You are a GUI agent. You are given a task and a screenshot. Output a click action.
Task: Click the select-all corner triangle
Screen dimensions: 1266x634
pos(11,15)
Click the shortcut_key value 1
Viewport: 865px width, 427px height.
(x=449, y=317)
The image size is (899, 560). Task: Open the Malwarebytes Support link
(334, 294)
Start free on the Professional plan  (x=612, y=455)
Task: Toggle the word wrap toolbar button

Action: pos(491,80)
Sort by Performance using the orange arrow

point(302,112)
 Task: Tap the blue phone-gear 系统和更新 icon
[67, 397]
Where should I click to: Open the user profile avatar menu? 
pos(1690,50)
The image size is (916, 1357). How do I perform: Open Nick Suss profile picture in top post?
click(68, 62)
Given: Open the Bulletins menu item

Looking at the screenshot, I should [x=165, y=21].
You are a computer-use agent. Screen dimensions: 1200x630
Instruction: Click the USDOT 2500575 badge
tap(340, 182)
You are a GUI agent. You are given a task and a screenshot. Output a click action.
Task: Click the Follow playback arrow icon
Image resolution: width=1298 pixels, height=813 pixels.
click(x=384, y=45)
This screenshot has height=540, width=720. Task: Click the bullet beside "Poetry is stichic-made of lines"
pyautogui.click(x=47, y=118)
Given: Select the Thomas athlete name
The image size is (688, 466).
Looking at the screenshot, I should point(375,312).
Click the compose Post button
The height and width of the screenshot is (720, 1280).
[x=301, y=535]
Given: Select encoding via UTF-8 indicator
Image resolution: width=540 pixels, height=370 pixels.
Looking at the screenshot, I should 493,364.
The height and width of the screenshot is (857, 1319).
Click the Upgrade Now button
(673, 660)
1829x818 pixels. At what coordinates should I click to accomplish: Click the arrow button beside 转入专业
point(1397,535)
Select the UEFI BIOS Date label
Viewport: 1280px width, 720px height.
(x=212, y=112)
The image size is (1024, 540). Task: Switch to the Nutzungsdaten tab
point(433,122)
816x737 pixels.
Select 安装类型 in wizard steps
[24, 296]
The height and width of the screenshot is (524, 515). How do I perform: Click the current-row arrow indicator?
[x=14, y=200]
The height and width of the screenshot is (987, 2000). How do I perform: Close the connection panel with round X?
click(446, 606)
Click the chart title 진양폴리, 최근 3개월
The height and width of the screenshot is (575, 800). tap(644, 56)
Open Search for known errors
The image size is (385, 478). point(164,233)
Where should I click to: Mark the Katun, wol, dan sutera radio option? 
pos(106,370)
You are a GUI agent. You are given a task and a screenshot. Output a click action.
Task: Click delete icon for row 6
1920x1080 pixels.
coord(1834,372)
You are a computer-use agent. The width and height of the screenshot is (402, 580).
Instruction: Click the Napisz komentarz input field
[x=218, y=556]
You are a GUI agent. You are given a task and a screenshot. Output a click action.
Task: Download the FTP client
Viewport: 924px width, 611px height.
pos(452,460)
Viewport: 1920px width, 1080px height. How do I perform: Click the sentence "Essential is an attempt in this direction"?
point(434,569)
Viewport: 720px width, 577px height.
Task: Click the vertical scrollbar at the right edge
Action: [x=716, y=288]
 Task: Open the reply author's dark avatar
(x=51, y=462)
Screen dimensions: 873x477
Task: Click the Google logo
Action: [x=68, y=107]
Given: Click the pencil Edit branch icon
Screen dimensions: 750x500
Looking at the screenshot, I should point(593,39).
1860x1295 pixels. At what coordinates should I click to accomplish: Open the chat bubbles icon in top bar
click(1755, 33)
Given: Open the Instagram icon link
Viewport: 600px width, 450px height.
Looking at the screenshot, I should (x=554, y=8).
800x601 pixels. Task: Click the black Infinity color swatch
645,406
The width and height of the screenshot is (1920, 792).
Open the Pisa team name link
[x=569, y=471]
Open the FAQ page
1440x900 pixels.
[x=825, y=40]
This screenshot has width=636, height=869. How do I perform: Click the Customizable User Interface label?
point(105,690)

━━━━━━━━━━━━━━━━

# WHAT TO DO:
Count how many lines above carry the word "computer". Only the number is required.

# TASK RESPONSE:
2